• DATA EXTRACTS:
- - -

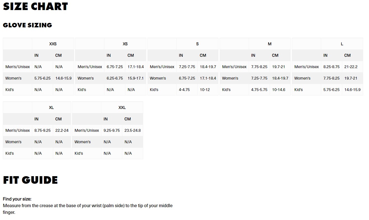
Task: Click Kid's CM value 10-14.6 in M table
Action: [279, 90]
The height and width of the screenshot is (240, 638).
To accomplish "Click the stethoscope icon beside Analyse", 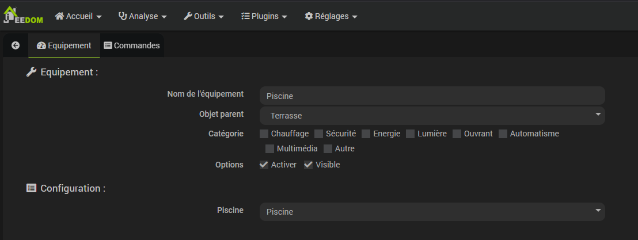I will pos(123,16).
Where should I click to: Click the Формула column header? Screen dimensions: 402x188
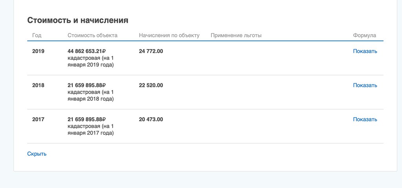pos(365,35)
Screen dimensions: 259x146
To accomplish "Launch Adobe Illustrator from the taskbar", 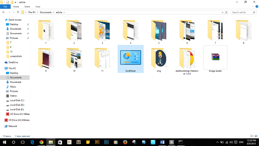I will click(97, 142).
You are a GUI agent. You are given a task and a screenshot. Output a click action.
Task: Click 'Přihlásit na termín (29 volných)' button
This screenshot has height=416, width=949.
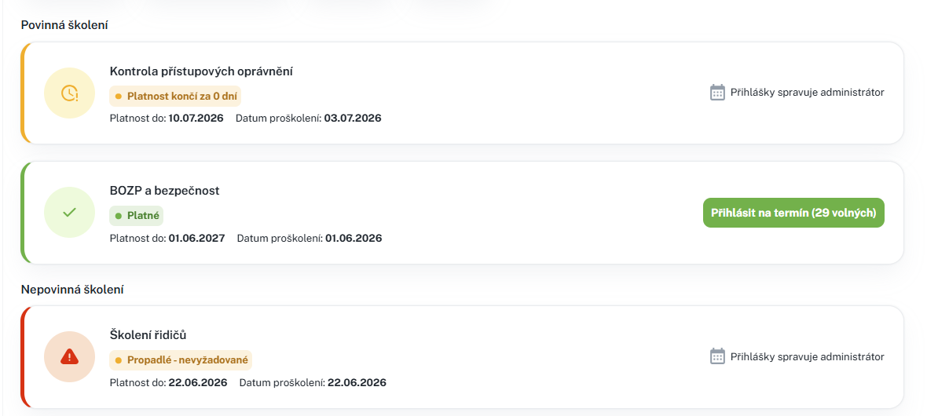[x=793, y=213]
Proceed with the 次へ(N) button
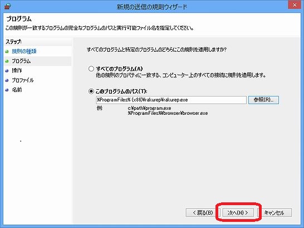 238,213
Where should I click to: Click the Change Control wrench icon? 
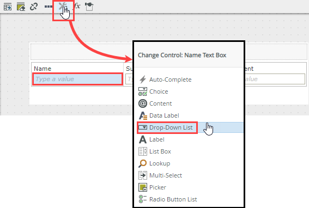63,7

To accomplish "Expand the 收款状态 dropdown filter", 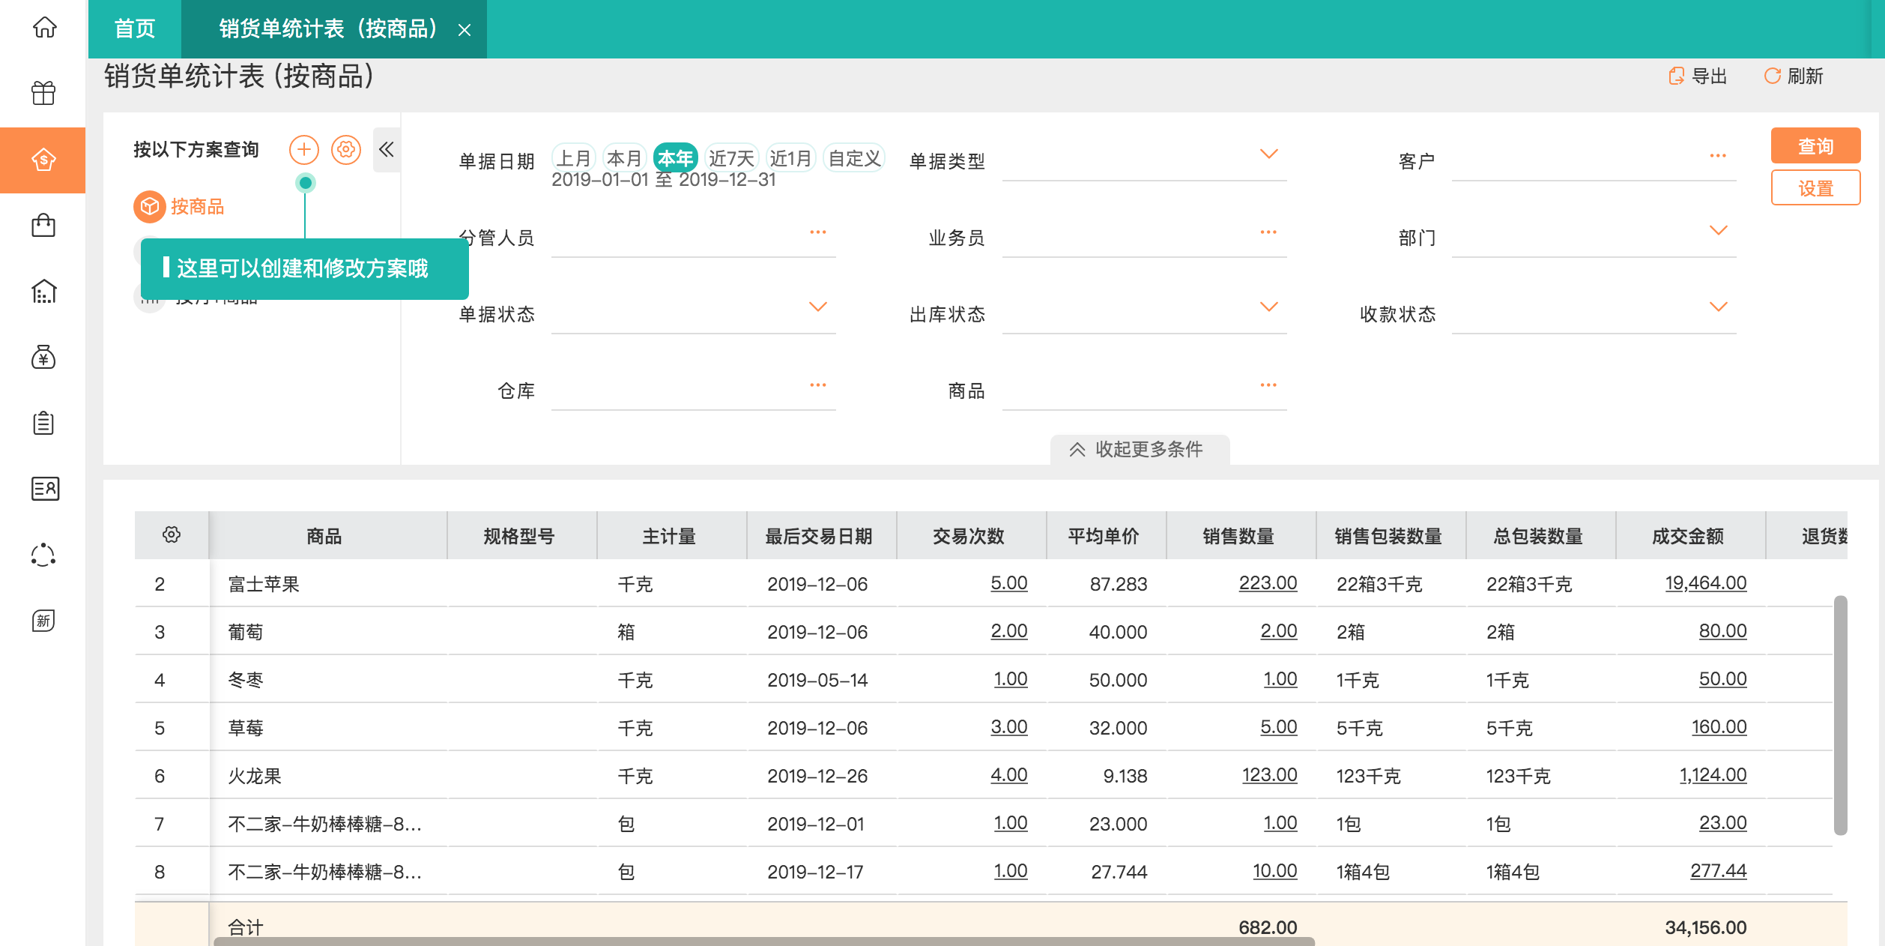I will point(1723,311).
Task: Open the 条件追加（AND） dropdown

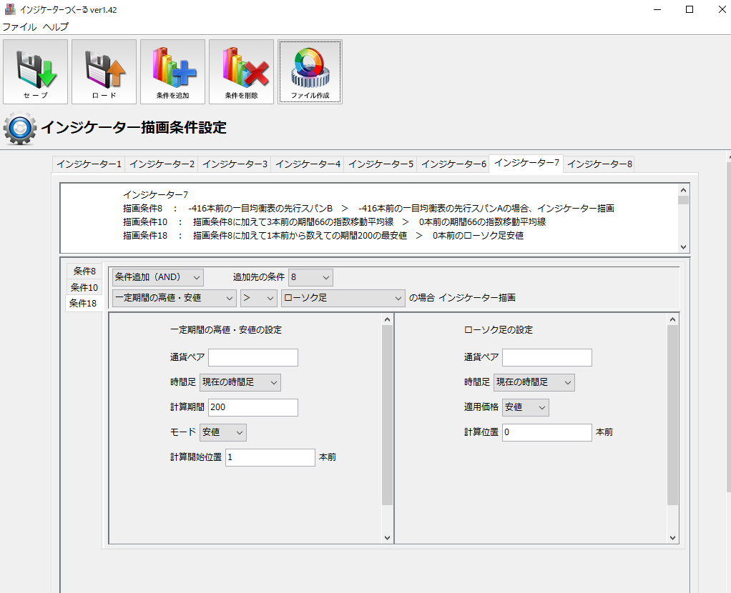Action: pos(158,276)
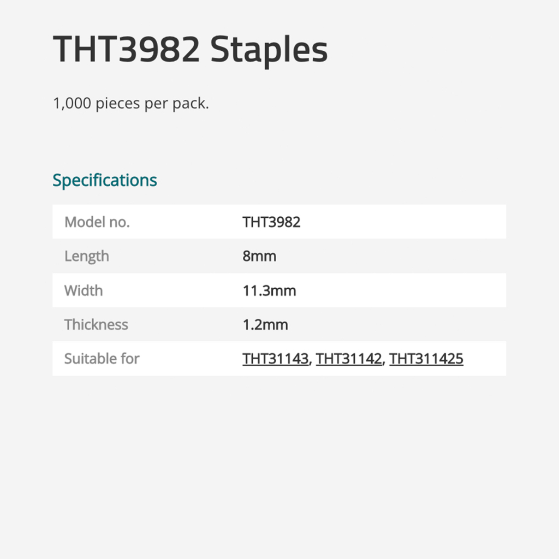The image size is (559, 559).
Task: Click the Thickness row label
Action: (96, 325)
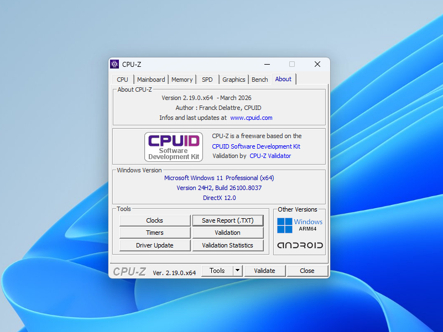443x332 pixels.
Task: Switch to the CPU tab
Action: coord(122,79)
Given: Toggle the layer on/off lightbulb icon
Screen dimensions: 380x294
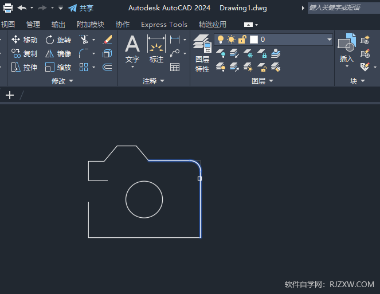Looking at the screenshot, I should [x=221, y=40].
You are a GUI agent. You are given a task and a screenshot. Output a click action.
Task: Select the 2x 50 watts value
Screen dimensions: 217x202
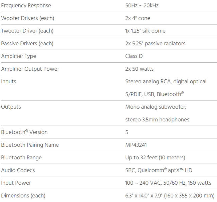(x=140, y=69)
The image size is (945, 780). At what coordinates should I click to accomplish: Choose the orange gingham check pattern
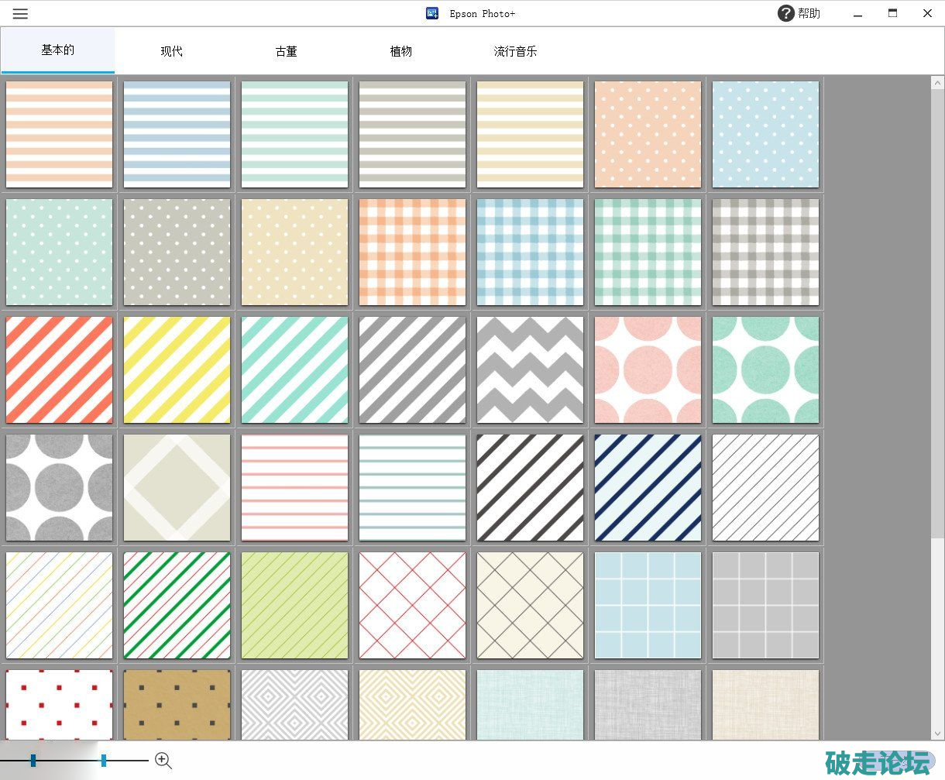point(412,252)
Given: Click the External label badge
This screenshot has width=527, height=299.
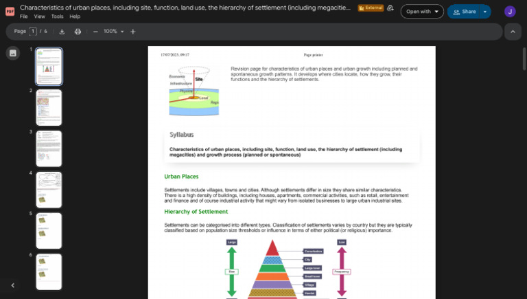Looking at the screenshot, I should click(371, 8).
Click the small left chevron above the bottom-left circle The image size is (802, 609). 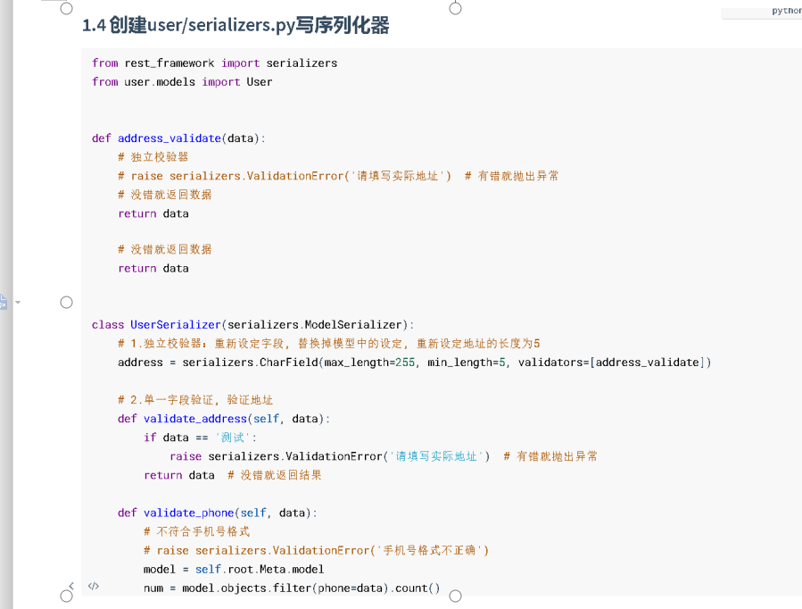(x=71, y=586)
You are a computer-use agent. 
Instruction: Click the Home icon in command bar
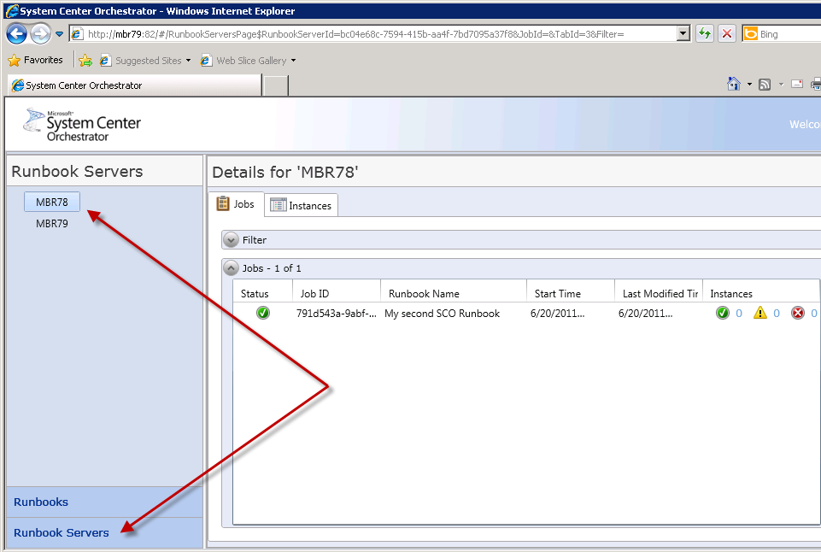pos(733,84)
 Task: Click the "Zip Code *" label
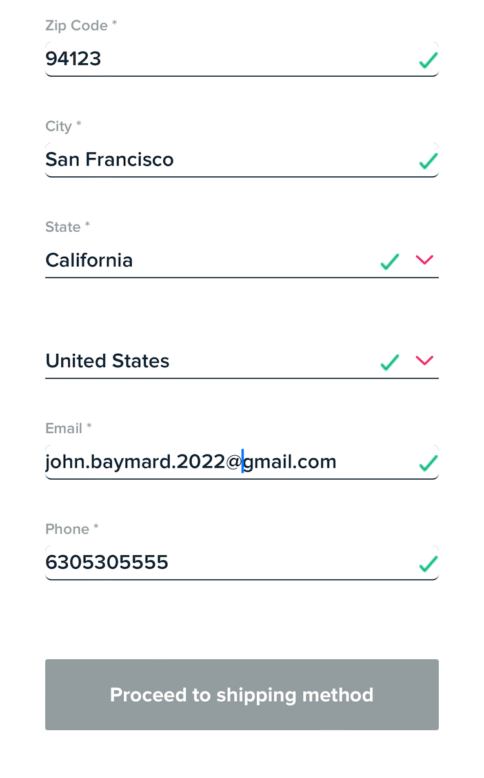point(81,26)
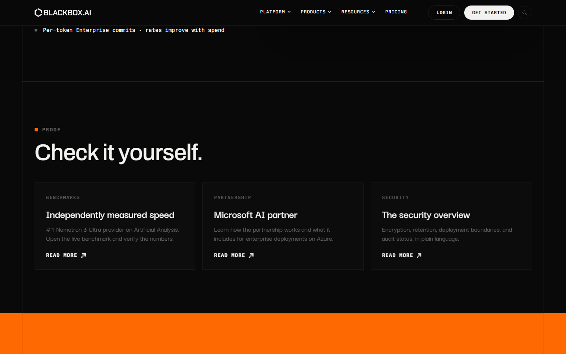566x354 pixels.
Task: Open the search magnifier icon in header
Action: 525,13
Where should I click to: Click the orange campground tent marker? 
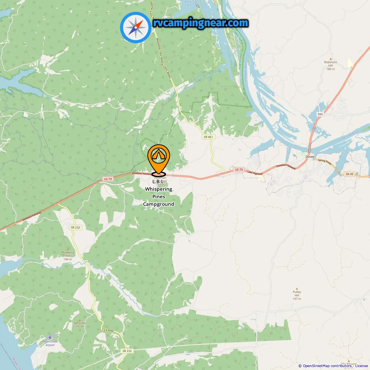[159, 160]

- - -

• PROBLEM: Only the lines from the one containing "Where should I click to: Click the orange" through the last line of the entries above should be copied, exactly as they are and without the pictures.

• EXERCISE RESPONSE:
Where should I click to: Click the orange campground tent marker? 
[159, 160]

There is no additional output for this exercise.